Curry said he needed $50 million of state money to tear down the Hart Bridge offramps into the sports complex area and route traffic onto Bay Street, creating a flow toward the stadium, amphitheater, and other amenities in the area and soon to be there.

Curry got crickets.

Privately, delegation members groused that the ask was too much, with too little detail, and too little advance work.

Soon thereafter, the Curry administration signaled a strategic retreat.

They decided, as per the Florida Times Union, that pursuing state matching funds for septic tank removal – to go along with a shared $30M commitment between the city and JEA over 5 years – would be more “prudent.”
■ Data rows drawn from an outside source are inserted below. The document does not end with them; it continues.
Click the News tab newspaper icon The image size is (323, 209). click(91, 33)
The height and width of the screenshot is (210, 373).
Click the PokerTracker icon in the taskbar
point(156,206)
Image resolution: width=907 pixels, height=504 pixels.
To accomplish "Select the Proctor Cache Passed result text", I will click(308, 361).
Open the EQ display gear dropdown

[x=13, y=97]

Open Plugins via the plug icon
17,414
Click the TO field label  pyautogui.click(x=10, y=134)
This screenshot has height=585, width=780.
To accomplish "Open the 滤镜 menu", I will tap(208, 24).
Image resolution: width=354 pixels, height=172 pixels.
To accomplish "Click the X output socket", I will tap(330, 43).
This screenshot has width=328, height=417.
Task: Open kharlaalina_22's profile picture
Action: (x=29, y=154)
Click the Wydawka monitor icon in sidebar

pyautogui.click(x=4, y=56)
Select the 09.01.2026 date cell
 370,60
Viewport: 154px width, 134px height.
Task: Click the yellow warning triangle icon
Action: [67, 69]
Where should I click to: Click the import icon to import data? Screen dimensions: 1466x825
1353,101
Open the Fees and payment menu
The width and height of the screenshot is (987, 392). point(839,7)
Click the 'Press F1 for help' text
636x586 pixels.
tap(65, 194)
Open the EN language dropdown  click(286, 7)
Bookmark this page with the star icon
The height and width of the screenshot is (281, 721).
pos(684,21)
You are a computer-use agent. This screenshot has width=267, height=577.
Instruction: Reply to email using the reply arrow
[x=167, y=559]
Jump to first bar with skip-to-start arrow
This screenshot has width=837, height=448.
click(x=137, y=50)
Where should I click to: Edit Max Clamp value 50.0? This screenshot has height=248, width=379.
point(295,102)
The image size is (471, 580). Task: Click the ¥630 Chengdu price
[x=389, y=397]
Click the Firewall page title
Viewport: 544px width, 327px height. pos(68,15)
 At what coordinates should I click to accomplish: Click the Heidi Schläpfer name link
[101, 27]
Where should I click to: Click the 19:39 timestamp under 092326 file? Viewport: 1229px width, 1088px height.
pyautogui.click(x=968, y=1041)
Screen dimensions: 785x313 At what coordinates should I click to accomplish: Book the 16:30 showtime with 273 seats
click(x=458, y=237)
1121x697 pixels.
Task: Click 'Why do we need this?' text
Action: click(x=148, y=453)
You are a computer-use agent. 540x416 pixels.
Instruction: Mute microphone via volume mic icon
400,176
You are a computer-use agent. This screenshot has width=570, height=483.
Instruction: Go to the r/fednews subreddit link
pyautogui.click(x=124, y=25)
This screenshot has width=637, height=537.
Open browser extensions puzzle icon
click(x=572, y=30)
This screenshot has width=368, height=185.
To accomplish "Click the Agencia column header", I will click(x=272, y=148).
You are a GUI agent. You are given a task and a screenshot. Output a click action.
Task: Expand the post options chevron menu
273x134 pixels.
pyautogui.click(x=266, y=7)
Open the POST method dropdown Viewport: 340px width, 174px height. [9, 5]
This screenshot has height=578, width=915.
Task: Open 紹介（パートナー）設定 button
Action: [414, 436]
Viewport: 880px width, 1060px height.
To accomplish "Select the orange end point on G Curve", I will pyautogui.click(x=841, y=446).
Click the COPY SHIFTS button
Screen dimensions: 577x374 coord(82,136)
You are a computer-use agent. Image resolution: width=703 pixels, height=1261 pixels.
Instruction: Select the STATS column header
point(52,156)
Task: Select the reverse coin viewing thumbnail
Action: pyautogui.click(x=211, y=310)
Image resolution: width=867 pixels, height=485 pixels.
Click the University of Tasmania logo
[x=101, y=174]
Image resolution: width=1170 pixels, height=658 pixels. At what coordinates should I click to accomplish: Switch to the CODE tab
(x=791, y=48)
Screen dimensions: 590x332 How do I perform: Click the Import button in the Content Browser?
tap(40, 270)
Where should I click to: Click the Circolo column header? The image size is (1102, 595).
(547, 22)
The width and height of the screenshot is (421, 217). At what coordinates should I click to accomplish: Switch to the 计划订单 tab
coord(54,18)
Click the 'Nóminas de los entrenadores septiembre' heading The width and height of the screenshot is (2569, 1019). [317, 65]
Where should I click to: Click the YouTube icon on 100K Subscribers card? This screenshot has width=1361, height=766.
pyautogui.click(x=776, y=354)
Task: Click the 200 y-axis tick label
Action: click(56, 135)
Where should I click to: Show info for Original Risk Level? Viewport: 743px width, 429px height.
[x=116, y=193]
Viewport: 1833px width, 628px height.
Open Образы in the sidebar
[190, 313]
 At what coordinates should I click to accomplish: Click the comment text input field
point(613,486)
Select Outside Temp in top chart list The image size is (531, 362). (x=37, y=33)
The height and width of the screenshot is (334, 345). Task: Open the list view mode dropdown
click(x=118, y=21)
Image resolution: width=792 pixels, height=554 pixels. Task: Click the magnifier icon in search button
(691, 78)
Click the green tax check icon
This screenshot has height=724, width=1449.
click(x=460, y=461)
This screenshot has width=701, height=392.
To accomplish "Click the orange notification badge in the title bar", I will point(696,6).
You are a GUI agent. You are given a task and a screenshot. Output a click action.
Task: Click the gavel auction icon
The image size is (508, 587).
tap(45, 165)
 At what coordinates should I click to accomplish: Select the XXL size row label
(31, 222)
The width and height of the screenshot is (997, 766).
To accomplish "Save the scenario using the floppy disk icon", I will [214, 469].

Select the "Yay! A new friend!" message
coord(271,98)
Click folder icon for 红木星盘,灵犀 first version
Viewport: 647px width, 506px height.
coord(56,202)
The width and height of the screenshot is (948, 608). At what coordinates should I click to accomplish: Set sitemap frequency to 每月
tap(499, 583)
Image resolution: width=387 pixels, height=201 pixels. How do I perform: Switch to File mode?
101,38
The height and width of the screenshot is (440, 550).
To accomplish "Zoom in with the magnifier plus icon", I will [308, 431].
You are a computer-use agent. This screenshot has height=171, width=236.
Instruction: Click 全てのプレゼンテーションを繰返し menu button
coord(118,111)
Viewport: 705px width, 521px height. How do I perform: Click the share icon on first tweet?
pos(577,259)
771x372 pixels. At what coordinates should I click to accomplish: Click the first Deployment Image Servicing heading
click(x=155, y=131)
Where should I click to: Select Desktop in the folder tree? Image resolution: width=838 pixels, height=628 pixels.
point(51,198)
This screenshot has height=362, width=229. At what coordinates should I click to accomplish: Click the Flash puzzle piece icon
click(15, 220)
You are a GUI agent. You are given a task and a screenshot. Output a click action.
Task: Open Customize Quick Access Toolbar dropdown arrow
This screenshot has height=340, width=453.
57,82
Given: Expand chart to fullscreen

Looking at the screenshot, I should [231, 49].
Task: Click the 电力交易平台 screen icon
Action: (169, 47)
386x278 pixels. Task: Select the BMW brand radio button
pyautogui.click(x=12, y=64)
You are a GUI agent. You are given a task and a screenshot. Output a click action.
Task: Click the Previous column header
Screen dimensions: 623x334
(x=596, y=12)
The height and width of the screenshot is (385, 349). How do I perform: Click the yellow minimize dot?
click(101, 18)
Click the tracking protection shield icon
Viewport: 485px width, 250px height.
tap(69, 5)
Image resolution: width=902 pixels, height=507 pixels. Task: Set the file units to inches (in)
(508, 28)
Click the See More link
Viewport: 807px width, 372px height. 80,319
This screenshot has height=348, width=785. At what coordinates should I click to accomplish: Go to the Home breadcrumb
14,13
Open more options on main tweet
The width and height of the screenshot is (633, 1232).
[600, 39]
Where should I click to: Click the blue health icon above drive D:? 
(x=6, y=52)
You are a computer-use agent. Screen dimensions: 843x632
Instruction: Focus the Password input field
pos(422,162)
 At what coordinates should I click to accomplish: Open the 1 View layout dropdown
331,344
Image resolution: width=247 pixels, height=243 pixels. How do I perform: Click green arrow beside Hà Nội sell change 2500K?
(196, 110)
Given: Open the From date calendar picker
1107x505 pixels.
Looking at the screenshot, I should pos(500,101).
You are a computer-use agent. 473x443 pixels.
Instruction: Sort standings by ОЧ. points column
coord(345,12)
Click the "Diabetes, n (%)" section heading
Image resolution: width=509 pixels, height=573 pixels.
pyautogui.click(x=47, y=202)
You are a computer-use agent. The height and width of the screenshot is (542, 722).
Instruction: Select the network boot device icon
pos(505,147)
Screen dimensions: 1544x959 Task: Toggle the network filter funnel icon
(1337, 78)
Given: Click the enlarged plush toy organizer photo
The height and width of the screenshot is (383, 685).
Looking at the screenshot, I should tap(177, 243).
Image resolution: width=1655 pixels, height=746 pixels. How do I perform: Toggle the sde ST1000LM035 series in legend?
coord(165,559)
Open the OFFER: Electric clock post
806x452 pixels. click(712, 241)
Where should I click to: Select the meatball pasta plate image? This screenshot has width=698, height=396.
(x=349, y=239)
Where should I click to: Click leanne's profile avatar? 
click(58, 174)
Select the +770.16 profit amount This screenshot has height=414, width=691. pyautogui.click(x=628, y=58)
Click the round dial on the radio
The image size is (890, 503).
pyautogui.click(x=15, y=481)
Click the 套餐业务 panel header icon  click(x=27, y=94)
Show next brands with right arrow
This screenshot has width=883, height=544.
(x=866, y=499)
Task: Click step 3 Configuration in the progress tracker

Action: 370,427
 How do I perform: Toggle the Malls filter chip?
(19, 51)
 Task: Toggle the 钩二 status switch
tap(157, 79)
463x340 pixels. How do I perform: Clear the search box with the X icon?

Curry noted last week that he’d been “working with our delegation on priorities I’ve laid out. One of the big ones is septic tank removal. The city’s looking for a match – a big match. That is an issue that’s environmental … that will help us honor promises that were made pre-Consolidation.”

“I’m working with the delegation toward the priorities that I have, and I think we’ll work very successfully,” Curry said.

Recently, FDOT authorized a $250,000 allocation for a study of the issues on the bridge, though with a tightening state budget, it may be twilight for such ambitious infrastructural asks.

Delegation chair Jay Fant is provisionally optimistic, telling this reporter that even though the folks in the delegation didn’t have a lot of tenure, they knew how to get things done.

That may be the case.

But they clearly need to prove that to the mayor’s office, as the big ask of the session – the Hart Bridge ramps – was squashed before it even began.

For his part, Fant tells us that he would have been “happy to carry the bill,” but that the mayor’s office “backed off” because the concept “needed some validation” and wasn’t just a “request and get.”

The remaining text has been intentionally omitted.